1

I'm trying to write a regular expression to parse the values out of Unrealscript serialized objects. Part of that involves lines like this:

(X=32.69,Y='123.321',Z="A string with commas, just to complicate things!",W=Class'Some.Class')

The resultant capture should be:

[
    {
        'X':32.69,
        'Y':'A string with commas, just to complicate things!',
        'Z':'Class\'Some.Class\'
    }
]

What I want is to be able to distinguish between the key (eg. X) and the value (eg. Class\'Some.Class\').

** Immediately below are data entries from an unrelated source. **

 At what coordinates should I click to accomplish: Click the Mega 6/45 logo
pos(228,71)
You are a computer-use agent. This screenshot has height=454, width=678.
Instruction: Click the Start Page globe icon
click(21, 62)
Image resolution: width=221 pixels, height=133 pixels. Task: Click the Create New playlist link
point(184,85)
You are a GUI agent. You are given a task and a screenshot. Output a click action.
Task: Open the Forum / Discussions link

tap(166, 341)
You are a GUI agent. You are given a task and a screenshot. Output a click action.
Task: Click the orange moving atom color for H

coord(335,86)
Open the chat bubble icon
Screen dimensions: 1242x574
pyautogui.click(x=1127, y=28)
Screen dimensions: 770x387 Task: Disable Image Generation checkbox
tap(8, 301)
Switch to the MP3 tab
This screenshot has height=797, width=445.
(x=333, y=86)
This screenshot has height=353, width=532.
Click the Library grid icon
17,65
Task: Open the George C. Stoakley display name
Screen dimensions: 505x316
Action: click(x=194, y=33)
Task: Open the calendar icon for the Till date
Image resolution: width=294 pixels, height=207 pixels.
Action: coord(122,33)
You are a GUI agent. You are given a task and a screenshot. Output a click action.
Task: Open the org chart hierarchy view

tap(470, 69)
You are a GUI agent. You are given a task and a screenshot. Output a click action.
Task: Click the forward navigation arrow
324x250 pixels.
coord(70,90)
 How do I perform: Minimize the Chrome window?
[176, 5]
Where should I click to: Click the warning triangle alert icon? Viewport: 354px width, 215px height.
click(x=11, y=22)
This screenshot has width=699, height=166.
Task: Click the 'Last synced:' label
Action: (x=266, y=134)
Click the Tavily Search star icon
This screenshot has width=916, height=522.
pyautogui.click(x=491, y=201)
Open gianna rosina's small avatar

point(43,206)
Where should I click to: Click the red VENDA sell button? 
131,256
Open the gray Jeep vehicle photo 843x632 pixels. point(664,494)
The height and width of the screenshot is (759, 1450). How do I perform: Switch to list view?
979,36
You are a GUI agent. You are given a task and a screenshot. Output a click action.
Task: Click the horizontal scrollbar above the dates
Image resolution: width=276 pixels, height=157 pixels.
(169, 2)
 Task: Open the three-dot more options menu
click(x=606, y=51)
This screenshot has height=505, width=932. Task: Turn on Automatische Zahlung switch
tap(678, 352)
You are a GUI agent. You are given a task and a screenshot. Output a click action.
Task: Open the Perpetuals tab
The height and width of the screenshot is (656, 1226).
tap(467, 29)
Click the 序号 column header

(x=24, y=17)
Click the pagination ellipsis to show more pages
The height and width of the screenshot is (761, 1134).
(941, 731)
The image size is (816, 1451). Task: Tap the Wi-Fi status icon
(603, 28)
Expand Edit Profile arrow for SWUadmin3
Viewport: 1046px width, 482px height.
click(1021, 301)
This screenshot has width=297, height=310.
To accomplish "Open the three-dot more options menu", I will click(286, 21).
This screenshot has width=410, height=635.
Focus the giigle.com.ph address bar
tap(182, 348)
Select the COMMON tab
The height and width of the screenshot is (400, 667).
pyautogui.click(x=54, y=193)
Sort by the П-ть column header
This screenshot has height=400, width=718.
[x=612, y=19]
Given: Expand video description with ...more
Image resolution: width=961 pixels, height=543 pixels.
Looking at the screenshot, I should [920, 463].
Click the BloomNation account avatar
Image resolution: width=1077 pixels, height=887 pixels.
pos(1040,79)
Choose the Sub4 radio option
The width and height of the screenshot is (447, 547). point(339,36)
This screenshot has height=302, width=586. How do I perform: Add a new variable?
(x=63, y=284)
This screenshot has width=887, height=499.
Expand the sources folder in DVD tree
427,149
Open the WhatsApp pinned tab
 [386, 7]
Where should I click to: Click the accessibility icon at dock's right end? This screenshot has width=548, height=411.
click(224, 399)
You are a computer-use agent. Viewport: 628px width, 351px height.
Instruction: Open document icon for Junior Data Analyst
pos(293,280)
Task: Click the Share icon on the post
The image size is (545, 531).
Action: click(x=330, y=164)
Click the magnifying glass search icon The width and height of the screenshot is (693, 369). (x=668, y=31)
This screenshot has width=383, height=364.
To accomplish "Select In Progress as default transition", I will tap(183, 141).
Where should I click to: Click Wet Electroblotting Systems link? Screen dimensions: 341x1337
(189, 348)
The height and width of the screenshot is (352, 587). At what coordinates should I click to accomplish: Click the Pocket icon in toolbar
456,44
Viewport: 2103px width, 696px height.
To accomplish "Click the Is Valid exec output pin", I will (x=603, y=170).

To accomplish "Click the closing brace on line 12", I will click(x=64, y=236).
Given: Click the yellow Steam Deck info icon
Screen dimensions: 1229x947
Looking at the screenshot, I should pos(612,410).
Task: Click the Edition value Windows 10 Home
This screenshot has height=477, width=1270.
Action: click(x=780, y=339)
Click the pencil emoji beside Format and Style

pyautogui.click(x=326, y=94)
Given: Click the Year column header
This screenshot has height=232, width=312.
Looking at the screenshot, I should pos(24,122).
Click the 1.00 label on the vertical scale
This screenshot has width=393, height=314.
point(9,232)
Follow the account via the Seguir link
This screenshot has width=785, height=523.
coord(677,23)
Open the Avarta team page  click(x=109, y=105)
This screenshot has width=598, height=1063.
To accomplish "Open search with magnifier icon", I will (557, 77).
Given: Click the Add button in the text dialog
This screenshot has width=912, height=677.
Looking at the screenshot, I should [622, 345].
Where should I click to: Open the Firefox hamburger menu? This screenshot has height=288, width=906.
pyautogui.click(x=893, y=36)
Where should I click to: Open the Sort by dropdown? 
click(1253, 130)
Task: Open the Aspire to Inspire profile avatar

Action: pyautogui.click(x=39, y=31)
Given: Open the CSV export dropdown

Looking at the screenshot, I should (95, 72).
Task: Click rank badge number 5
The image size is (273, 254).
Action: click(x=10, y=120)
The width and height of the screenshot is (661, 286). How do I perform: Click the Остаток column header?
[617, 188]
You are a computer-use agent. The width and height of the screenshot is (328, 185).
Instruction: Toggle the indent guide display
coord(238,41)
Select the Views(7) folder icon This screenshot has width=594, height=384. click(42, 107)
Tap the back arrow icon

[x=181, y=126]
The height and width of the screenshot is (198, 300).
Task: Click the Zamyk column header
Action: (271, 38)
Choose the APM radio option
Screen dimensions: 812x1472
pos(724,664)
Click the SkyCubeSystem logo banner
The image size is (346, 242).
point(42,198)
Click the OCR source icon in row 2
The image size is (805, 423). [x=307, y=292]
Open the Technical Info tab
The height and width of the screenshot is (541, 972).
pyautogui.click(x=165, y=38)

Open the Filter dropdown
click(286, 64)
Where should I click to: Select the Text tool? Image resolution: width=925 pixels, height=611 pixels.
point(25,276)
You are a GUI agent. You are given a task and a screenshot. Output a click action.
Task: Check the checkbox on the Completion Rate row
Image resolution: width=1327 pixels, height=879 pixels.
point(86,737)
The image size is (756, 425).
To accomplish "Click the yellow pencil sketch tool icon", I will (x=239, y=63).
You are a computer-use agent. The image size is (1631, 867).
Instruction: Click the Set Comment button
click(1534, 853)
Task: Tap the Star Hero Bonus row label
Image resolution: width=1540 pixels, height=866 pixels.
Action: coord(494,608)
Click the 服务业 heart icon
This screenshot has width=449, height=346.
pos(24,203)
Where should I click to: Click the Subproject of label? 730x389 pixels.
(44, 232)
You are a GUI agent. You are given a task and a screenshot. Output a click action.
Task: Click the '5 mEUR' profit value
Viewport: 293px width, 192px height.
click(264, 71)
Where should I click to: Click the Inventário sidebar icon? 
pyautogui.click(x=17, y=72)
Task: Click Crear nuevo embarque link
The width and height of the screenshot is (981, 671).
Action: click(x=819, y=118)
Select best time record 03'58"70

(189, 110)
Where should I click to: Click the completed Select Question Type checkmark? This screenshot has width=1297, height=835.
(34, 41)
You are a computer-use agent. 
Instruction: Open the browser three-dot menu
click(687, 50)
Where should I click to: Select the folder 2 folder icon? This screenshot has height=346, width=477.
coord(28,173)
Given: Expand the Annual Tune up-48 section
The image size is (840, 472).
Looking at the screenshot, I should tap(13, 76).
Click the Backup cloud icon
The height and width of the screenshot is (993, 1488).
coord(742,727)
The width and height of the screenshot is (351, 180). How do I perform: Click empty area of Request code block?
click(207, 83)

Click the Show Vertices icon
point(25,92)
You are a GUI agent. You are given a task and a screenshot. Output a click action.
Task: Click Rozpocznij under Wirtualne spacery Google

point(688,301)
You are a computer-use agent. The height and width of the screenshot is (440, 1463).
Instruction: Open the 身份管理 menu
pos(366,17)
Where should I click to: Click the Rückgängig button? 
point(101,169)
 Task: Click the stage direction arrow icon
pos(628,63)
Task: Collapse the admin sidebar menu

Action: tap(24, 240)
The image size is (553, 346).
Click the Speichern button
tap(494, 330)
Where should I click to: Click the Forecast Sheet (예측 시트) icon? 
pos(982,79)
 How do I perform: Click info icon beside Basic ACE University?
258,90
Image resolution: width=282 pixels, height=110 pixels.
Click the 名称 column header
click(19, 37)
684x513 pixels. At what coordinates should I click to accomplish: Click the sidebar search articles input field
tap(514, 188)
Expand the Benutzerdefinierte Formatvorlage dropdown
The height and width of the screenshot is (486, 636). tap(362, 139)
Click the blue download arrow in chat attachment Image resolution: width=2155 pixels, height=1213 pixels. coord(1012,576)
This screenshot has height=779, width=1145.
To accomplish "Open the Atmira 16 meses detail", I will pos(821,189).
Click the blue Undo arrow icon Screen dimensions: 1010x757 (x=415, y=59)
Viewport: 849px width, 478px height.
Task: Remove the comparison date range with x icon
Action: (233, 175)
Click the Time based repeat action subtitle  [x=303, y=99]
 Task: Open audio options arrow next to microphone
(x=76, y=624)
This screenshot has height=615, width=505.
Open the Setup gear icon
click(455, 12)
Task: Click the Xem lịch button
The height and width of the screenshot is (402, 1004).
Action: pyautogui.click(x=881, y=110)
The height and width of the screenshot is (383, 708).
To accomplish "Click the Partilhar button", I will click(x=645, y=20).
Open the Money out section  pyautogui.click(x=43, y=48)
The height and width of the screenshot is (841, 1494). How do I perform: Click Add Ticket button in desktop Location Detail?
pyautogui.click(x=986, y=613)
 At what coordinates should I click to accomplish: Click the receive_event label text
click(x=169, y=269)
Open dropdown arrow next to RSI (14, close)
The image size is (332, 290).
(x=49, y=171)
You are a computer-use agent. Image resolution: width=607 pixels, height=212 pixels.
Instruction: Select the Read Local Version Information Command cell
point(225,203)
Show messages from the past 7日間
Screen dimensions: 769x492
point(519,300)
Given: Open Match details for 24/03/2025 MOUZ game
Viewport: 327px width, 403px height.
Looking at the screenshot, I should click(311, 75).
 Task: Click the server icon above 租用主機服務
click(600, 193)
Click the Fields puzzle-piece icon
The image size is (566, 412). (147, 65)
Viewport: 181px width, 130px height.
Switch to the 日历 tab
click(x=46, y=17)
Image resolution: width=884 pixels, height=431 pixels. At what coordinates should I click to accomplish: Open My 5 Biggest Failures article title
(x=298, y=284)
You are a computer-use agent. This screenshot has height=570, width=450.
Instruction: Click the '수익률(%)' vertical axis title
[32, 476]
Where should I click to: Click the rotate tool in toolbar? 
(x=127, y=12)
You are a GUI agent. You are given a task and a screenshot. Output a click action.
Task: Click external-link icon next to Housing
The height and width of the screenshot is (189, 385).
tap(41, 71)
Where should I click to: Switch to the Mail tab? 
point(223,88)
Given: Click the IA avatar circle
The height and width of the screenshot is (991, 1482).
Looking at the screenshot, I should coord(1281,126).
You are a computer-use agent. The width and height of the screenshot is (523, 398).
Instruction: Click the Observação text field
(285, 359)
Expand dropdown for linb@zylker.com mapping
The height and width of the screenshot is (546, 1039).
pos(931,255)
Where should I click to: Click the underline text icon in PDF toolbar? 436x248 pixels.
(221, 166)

Here is a pattern I've tried so far, just to capture a simple set of values (currently doesn't try to handle commas inside values, for now):

Pattern

\(((\S?)=(.+),?)+\)

Data set

(X=32,Y=3253,Z=12.21)

Result

https://regex101.com/r/gT9uU3/1

I'm still a novice with these regular expressions and any help would be appreciated!

Thanks in advance.

Colin Basnett
  • 4,052
  • 2
  • 30
  • 49
  • 1
    can you emphasize on this `What I want is to be able to distinguish between the key (eg. X) and the value (eg. Class'Some.Class').` – james jelo4kul Sep 25 '15 at 23:40
  • Indeed, the description is vague. Do you want to turn all ' inside values into \'? Do you want to turn all " surrounding values into '? Do you have an arbitrary amount of values? What engine/programming language? If you're sure about how your data will look and you're not after something advanced then perhaps you can achieve this with regex. If you want to escape an arbitrary amount of quotation marks etc. then this task isn't well suited for regex (atleast not a single one). – Pillowcase Sep 26 '15 at 00:21

1 Answers1

4

You can try this regex to associate key and value pairs:

(?!^\()([^=,]+)=([^\0]+?)(?=,[^,]+=|\)$)

Regex live here.

Explaining:

(?!^\()         # do not match the initial '(' character

([^=,]+)        # to match the key .. we take all from the last comma
=               # till the next '=' character

([^\0]+?)       # any combination '[^\0]' - it will be the key's value
                  # at least one digit '+'
                  # but stops in the first occurrence '?'

(?=             # What occurrence?

    ,[^,]+=     # a comma ',' and a key '[^,]+='
                  # important: without the key:
                  # the occurrence will stop in the first comma
                  # that should or should not be the delimiter-comma 

    |\)$        # OR '|':  the value can also be the last one
                  # which has not another key in sequence,
                  # so, we must accept the value
                  # which ends '$' in ')' character

)               # it is all

Hope it helps.

Sorry my English, feel free to edit my explanation, or let me know in the comments. =)